Pull out every line of the data below that contains the string "header", matching case exactly.

» **Material supplied**:
· · · · ·
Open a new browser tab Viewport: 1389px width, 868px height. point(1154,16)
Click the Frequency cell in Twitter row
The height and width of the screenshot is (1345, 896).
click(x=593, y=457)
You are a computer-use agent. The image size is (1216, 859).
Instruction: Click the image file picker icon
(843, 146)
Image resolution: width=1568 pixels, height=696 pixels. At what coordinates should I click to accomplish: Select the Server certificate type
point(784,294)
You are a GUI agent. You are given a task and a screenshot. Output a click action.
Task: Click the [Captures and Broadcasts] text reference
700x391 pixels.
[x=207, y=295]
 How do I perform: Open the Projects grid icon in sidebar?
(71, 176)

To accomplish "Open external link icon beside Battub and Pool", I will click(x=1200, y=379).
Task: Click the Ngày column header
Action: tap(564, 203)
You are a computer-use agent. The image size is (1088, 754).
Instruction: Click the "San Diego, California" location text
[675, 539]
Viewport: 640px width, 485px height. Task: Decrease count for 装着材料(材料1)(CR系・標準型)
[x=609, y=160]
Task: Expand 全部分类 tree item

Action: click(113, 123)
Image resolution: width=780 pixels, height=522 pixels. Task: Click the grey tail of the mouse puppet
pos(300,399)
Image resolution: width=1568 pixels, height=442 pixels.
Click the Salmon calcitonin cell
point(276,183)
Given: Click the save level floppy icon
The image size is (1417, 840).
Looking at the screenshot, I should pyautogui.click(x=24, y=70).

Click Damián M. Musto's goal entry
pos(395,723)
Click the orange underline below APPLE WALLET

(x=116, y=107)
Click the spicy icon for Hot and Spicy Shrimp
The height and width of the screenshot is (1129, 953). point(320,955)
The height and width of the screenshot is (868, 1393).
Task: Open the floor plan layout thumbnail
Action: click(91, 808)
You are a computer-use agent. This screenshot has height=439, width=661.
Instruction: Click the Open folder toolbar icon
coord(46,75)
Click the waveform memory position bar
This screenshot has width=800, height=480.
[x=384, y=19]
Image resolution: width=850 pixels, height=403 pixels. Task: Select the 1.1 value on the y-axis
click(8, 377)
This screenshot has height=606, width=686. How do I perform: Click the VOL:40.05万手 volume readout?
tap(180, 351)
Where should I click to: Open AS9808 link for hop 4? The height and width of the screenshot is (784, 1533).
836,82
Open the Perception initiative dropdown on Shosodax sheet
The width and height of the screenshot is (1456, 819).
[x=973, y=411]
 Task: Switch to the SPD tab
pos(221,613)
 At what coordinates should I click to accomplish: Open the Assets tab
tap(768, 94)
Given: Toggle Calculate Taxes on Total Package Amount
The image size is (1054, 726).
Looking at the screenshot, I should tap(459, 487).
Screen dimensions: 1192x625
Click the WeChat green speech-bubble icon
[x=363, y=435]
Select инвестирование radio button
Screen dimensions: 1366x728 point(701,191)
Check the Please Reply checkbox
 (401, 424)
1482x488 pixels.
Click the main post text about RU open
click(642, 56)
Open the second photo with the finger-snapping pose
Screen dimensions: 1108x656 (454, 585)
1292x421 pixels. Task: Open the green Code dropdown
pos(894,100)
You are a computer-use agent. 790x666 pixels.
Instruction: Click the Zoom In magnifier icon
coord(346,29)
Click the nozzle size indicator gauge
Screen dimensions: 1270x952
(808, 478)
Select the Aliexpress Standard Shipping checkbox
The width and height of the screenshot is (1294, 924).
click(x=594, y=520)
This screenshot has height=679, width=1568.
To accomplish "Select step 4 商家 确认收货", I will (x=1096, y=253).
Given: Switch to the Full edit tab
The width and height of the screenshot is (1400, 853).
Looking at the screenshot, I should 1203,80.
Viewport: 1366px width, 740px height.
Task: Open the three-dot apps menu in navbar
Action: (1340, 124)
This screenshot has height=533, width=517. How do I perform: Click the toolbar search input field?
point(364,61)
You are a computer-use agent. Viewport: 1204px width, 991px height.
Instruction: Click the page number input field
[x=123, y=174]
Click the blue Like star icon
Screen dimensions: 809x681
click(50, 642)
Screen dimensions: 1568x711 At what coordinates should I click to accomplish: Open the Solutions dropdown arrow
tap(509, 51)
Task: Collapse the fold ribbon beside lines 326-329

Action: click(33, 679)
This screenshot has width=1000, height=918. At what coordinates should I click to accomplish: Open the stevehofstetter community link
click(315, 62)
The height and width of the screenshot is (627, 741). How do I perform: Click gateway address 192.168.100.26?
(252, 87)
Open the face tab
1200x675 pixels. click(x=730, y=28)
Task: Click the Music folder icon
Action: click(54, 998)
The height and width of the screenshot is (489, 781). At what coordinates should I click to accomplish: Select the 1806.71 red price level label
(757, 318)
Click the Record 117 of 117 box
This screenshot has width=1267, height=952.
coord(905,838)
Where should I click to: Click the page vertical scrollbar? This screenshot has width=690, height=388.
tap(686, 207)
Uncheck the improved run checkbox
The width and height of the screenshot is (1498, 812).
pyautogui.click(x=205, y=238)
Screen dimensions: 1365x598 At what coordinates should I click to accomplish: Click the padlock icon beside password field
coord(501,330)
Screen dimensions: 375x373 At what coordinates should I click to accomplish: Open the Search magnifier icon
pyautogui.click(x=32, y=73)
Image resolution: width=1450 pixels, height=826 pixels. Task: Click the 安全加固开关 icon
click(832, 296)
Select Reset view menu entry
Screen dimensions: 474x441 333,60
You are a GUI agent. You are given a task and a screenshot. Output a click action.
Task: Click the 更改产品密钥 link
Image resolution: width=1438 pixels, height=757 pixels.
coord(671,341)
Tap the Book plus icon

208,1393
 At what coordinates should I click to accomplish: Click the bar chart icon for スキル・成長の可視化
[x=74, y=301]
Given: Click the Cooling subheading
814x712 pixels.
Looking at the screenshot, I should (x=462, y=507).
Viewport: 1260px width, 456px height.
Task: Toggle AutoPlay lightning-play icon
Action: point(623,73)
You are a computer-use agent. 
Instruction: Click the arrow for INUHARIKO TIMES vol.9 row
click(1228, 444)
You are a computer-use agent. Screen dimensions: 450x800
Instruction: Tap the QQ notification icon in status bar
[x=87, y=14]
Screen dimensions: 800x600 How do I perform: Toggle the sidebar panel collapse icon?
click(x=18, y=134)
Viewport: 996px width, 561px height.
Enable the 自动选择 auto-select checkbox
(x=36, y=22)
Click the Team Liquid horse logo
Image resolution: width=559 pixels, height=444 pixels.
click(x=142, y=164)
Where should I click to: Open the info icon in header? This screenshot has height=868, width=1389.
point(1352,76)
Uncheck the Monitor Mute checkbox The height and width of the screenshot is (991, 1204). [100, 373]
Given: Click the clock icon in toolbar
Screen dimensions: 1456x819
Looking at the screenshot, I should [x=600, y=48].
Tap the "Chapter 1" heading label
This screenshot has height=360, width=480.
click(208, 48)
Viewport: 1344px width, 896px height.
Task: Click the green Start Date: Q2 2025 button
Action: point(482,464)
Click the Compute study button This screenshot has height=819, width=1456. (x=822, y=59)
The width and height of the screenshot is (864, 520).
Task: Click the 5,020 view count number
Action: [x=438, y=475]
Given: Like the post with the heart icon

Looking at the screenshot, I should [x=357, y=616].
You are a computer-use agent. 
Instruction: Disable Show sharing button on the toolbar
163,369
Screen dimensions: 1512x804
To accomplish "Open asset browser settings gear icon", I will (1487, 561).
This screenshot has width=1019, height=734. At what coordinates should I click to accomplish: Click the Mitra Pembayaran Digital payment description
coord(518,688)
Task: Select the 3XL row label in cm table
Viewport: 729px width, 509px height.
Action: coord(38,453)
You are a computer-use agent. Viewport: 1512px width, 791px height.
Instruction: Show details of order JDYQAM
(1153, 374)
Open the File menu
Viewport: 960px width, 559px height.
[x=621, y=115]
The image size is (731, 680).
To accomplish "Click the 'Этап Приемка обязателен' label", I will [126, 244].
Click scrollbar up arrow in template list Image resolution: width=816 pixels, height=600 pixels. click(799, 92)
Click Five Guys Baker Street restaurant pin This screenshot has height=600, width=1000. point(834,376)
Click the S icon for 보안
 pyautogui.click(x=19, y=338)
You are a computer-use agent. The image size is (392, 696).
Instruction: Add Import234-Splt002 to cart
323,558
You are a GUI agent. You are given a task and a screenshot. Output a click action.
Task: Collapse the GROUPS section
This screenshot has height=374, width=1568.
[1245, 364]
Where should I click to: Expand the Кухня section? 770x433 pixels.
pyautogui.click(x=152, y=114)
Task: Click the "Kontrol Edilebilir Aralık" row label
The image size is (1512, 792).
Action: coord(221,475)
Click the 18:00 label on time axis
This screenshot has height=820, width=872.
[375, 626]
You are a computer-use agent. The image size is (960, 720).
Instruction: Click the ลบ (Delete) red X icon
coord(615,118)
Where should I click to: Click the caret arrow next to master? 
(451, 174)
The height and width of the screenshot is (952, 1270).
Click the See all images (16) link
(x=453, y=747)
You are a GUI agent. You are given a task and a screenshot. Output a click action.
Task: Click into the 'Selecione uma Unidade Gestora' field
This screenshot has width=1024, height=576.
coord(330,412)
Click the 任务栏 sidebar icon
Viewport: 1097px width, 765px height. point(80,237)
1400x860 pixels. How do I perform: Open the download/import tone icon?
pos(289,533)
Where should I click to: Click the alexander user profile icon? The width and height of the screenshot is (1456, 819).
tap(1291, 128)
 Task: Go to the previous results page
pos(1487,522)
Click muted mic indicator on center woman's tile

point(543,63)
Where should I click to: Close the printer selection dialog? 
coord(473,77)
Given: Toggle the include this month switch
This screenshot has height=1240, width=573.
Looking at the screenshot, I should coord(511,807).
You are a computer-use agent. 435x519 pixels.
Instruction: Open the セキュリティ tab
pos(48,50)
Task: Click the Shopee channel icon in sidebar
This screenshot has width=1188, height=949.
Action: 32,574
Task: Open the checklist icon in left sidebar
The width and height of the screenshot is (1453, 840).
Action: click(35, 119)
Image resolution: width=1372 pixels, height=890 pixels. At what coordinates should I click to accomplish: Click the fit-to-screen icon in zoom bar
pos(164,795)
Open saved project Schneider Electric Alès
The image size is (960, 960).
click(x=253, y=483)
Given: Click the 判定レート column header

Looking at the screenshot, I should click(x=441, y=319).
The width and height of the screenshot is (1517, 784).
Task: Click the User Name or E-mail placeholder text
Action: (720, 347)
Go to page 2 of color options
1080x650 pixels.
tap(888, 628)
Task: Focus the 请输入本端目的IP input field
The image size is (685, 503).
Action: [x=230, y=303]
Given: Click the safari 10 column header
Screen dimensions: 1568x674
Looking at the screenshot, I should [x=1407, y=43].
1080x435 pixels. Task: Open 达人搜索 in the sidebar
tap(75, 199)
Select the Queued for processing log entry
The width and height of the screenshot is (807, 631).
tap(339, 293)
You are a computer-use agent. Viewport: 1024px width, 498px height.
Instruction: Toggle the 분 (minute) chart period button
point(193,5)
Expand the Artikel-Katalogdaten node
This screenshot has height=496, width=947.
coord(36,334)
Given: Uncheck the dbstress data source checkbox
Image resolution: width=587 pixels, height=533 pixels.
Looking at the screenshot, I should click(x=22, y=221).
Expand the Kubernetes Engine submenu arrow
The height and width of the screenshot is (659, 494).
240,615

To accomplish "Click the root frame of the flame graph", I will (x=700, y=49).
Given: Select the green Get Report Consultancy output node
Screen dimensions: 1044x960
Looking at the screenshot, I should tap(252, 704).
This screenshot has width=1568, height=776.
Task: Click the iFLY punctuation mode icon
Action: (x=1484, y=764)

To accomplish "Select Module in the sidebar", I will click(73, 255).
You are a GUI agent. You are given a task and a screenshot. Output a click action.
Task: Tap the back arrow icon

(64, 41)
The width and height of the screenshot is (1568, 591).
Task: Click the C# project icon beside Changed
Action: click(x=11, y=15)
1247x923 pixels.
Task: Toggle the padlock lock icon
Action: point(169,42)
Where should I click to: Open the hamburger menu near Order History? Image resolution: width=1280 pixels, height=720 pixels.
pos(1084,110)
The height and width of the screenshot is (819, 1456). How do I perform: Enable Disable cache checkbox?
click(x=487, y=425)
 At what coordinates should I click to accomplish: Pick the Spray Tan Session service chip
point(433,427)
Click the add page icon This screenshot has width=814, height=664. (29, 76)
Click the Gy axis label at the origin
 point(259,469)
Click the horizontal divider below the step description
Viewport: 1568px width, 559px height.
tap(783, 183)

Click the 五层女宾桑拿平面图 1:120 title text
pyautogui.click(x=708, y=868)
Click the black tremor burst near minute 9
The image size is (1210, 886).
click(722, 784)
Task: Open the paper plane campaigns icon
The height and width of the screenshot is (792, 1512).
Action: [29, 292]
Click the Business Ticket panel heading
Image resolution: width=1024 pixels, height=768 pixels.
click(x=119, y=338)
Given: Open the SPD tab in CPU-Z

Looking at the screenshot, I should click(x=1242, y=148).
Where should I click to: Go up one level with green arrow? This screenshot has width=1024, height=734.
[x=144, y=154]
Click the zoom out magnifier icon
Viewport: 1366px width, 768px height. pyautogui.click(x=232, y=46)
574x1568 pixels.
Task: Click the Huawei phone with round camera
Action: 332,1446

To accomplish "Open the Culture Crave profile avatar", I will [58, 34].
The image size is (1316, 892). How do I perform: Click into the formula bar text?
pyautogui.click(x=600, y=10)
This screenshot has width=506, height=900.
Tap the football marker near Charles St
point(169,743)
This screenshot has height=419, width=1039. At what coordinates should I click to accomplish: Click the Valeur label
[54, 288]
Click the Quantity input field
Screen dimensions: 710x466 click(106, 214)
· · · · ·
» **Written solution**:
Task: Click the Ngày column header
Where should I click to: Open the info icon in header? This screenshot has height=868, width=1389.
Given: Click the 判定レート column header
Given: Click the safari 10 column header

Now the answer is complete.